**Exercise prompt:** Read the data and repeat all of it exactly.

BEGIN Information provided

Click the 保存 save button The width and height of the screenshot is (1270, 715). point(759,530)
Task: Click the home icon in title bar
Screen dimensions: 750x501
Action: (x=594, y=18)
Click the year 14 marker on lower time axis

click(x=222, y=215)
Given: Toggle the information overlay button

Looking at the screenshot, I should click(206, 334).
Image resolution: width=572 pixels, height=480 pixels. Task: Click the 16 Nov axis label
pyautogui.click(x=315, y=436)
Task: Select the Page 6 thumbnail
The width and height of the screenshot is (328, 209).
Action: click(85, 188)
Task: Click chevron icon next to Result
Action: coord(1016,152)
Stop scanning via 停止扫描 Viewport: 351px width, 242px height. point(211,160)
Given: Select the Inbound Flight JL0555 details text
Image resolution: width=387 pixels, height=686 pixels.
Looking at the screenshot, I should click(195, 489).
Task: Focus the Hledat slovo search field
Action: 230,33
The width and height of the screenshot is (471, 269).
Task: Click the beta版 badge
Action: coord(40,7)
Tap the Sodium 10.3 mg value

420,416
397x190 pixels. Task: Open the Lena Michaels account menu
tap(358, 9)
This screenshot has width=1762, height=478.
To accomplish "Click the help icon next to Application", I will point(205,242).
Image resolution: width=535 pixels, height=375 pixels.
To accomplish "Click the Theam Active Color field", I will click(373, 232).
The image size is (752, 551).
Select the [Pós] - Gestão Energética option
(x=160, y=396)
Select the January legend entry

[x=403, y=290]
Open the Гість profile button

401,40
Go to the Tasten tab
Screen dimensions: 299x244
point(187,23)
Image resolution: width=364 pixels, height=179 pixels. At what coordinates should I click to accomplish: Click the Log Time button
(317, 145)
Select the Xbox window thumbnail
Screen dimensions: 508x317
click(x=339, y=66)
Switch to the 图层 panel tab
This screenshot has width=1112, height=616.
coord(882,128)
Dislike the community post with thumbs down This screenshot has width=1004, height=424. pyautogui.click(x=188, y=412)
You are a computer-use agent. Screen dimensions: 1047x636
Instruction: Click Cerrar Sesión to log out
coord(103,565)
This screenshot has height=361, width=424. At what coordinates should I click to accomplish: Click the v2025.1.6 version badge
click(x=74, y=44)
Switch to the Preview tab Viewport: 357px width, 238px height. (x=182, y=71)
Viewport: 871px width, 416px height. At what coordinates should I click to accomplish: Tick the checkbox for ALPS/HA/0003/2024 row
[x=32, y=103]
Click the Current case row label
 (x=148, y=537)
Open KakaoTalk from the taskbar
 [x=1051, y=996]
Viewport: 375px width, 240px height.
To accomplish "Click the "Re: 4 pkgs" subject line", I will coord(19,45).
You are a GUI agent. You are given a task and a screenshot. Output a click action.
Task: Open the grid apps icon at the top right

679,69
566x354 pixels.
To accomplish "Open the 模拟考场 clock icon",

END Information provided

**Response:**
Click the 保存 save button The width and height of the screenshot is (1270, 715). point(759,530)
Task: Click the home icon in title bar
Screen dimensions: 750x501
Action: (x=594, y=18)
Click the year 14 marker on lower time axis

click(x=222, y=215)
Given: Toggle the information overlay button

Looking at the screenshot, I should click(206, 334).
Image resolution: width=572 pixels, height=480 pixels. Task: Click the 16 Nov axis label
pyautogui.click(x=315, y=436)
Task: Select the Page 6 thumbnail
The width and height of the screenshot is (328, 209).
Action: click(85, 188)
Task: Click chevron icon next to Result
Action: coord(1016,152)
Stop scanning via 停止扫描 Viewport: 351px width, 242px height. point(211,160)
Given: Select the Inbound Flight JL0555 details text
Image resolution: width=387 pixels, height=686 pixels.
Looking at the screenshot, I should click(195, 489).
Task: Focus the Hledat slovo search field
Action: 230,33
The width and height of the screenshot is (471, 269).
Task: Click the beta版 badge
Action: coord(40,7)
Tap the Sodium 10.3 mg value

420,416
397x190 pixels. Task: Open the Lena Michaels account menu
tap(358, 9)
This screenshot has width=1762, height=478.
To accomplish "Click the help icon next to Application", I will point(205,242).
Image resolution: width=535 pixels, height=375 pixels.
To accomplish "Click the Theam Active Color field", I will click(373, 232).
The image size is (752, 551).
Select the [Pós] - Gestão Energética option
(x=160, y=396)
Select the January legend entry

[x=403, y=290]
Open the Гість profile button

401,40
Go to the Tasten tab
Screen dimensions: 299x244
point(187,23)
Image resolution: width=364 pixels, height=179 pixels. At what coordinates should I click to accomplish: Click the Log Time button
(317, 145)
Select the Xbox window thumbnail
Screen dimensions: 508x317
click(x=339, y=66)
Switch to the 图层 panel tab
This screenshot has width=1112, height=616.
coord(882,128)
Dislike the community post with thumbs down This screenshot has width=1004, height=424. pyautogui.click(x=188, y=412)
You are a computer-use agent. Screen dimensions: 1047x636
Instruction: Click Cerrar Sesión to log out
coord(103,565)
This screenshot has height=361, width=424. At what coordinates should I click to accomplish: Click the v2025.1.6 version badge
click(x=74, y=44)
Switch to the Preview tab Viewport: 357px width, 238px height. (x=182, y=71)
Viewport: 871px width, 416px height. At what coordinates should I click to accomplish: Tick the checkbox for ALPS/HA/0003/2024 row
[x=32, y=103]
Click the Current case row label
 (x=148, y=537)
Open KakaoTalk from the taskbar
 [x=1051, y=996]
Viewport: 375px width, 240px height.
To accomplish "Click the "Re: 4 pkgs" subject line", I will coord(19,45).
You are a GUI agent. You are given a task and a screenshot. Output a click action.
Task: Open the grid apps icon at the top right

679,69
566x354 pixels.
To accomplish "Open the 模拟考场 clock icon",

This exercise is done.